**EXERCISES:**
(1) In the passage on cDC1s and TLSs, list the processes that early TLS formation depended on.
(2) Please carry on the passage on cDC1s and TLSs in tumors, picking up after its final sentence.

+++ PASSAGE PROVIDED

Across tumor types, mature dendritic cells accumulated within TLSs. The mechanistic work then focused on a mouse model of non-small cell lung cancer designed to reproduce mature TLS formation seen in human tumors. In this model, cDC1s were required both during the establishment of TLSs and later for their maintenance.

More than T-cell priming

The study suggests a two-stage role for cDC1s. Early in tumor development, TLS formation depended on IFNγ-driven maturation of cDC1s, migration to tumor-draining lymph nodes, and recruitment of primed T cells back into the tumor. As tumors progressed, however, the biology changed. TLSs could persist even when egress of T cells from tumor-draining lymph nodes was impaired, while cDC1s became retained within intratumoral stromal hubs enriched in CCR7 ligands.

This is clinically interesting because it positions cDC1s as tissue-resident coordinators of ongoing immunity, not merely transient antigen couriers. The researchers found that timed depletion of cDC1s after TLSs had formed disrupted TLS maintenance. Blocking their localization to stromal hubs had a similar effect.

++++++
+++ SUPPLIED ENTRIES

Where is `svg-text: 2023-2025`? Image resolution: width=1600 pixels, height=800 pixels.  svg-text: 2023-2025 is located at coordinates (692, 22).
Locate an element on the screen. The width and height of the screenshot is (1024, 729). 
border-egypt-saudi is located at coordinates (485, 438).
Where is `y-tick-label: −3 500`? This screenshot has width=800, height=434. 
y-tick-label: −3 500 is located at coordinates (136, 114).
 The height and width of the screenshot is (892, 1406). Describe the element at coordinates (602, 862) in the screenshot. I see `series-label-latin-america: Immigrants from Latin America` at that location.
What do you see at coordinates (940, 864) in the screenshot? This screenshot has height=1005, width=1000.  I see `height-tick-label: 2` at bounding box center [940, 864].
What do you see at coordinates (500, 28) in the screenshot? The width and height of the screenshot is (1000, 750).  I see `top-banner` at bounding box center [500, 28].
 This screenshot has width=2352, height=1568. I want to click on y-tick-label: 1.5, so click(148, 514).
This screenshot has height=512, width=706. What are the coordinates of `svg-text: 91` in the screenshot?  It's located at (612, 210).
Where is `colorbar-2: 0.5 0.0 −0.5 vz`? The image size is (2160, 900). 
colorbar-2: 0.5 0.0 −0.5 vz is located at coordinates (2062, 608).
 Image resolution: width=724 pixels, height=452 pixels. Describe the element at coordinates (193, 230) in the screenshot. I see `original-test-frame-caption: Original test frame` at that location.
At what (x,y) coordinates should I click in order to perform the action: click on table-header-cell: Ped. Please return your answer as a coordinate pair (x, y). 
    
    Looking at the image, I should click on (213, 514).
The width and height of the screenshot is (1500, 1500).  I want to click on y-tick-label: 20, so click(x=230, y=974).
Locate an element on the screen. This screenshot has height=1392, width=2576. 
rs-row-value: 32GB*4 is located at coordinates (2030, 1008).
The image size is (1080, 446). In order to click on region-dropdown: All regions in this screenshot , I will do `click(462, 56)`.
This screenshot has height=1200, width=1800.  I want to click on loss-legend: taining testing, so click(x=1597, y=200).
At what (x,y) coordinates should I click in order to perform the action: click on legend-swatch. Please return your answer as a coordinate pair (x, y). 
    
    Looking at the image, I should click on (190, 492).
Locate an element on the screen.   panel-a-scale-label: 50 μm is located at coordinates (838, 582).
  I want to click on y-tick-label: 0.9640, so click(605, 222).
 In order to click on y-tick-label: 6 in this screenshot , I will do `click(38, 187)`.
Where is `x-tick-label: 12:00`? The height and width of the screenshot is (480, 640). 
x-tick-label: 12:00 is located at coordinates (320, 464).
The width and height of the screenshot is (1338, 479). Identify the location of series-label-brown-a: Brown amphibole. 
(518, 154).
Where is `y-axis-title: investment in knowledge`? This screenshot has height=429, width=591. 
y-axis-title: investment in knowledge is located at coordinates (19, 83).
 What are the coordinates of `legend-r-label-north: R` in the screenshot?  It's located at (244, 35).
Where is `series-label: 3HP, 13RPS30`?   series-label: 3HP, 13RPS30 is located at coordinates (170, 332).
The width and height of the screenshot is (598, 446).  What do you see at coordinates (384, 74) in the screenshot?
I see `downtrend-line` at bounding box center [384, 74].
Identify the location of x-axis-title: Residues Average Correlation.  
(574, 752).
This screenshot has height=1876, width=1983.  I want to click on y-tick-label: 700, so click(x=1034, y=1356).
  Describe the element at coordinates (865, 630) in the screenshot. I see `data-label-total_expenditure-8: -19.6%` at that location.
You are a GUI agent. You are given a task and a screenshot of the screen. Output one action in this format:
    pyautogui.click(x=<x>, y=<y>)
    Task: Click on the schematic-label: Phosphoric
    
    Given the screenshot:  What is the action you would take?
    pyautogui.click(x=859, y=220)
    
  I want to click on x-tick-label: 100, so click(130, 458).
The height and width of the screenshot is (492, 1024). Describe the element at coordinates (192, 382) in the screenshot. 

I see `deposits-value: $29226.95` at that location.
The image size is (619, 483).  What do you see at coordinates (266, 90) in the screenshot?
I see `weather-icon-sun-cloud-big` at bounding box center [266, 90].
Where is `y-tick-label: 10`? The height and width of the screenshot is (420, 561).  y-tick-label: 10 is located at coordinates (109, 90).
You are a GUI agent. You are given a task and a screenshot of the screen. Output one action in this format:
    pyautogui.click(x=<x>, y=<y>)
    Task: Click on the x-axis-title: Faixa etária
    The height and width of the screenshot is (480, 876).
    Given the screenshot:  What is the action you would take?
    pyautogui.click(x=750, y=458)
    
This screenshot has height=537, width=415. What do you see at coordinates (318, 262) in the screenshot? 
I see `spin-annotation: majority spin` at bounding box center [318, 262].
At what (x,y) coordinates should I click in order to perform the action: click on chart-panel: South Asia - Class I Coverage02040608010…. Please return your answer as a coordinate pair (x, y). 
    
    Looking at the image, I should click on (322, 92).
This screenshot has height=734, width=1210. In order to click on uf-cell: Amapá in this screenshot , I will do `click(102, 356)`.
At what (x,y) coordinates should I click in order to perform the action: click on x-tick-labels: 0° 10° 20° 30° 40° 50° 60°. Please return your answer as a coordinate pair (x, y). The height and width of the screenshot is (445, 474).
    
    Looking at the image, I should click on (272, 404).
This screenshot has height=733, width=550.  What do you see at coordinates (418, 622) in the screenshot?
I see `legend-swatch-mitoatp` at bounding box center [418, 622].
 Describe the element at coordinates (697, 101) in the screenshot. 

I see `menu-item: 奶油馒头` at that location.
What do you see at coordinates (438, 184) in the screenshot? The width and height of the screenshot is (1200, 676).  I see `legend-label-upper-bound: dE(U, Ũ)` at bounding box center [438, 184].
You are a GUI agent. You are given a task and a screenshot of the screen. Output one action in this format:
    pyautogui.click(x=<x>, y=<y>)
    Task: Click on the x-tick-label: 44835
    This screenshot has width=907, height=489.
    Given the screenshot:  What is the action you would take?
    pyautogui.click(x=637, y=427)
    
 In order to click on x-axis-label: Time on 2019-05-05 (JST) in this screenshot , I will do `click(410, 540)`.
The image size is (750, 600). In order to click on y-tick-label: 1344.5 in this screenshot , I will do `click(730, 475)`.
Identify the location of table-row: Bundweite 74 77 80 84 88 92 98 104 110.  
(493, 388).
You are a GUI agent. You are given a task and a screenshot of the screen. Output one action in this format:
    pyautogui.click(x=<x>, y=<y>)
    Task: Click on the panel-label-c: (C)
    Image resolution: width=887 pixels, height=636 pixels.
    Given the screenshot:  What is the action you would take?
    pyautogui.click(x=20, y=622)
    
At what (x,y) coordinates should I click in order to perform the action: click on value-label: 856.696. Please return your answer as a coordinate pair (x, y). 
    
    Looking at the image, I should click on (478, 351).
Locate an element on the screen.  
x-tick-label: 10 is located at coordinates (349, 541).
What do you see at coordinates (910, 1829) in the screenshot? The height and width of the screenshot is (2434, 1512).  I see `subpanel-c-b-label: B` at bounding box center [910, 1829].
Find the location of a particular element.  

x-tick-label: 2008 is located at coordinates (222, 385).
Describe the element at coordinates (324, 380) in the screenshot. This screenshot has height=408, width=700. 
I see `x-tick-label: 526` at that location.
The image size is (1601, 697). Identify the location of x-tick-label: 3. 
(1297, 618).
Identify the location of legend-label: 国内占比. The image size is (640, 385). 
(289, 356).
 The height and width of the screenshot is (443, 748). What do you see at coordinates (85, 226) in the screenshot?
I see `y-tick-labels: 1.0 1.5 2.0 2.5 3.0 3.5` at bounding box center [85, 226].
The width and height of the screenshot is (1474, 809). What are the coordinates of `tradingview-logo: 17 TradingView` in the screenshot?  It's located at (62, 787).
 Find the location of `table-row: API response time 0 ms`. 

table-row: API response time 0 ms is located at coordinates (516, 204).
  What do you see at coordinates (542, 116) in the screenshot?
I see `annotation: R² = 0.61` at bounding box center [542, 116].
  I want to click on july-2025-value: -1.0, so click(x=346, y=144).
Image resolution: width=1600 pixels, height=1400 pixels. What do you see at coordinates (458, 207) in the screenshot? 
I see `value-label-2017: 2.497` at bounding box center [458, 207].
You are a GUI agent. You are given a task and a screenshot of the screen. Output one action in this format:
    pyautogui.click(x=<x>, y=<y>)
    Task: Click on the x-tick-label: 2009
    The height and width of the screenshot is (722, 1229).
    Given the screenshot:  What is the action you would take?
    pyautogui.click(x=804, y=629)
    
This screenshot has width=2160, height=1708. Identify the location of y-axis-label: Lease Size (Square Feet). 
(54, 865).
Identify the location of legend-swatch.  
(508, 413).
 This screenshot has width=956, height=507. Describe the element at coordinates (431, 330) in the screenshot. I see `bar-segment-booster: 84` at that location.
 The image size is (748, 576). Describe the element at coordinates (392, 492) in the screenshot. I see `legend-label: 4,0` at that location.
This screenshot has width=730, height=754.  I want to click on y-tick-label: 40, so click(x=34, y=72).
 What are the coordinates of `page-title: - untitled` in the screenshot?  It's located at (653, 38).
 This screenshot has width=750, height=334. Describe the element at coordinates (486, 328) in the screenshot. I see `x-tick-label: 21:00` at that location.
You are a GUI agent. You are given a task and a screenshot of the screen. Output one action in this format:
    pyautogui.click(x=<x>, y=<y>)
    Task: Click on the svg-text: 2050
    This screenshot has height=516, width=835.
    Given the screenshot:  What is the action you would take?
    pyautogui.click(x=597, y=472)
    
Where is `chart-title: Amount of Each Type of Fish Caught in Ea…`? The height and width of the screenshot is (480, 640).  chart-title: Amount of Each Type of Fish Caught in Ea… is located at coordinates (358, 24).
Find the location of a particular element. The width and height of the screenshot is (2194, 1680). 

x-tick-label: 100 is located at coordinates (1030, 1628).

++++++

**RESPONSES TO THE TASKS:**
(1)
IFNγ-driven maturation of cDC1s
Migration to tumor-draining lymph nodes
Recruitment of primed T cells back into the tumor

(2)
The function of these cells also depended on antigen presentation. Genetic ablation of both MHC class I and II on cDC1s impaired TLS maintenance, T follicular helper cell preservation, germinal center formation, tumor-specific IgG production, and differentiation of progenitor exhausted CD8-positive T cells.

“We were surprised to see that these rare cells become permanent organizers within the tumor itself,” Mattiuz said. “They don’t just activate cancer-killing T cells. They also help coordinate antibody responses, allowing multiple parts of the immune system to work together where they’re needed most.”

Implications for immunotherapy

Checkpoint inhibitors have changed cancer care, but durable responses remain limited to a subset of patients. One reason is that reinvigorating T cells may not be enough if the tumor lacks the local immune organization needed to sustain productive responses. TLS biology offers a complementary framework: the issue may not only be whether immune cells are present, but whether they are organized into functional niches.

This study suggests that cDC1-directed therapies could help strengthen those niches. Potential strategies might include increasing cDC1 abundance, enhancing cDC1 maturation, improving their recruitment or retention in tumors, or combining cDC1 activation with checkpoint blockade, vaccines, radiotherapy, or other immune-modulating approaches.

The findings also add nuance to biomarker development. TLS presence is already being studied as a prognostic and predictive feature, but TLS quality may matter as much as TLS quantity. A tumor with cDC1-rich, antigen-presenting, germinal center-supporting TLSs may behave differently from a tumor with less mature or poorly maintained immune aggregates.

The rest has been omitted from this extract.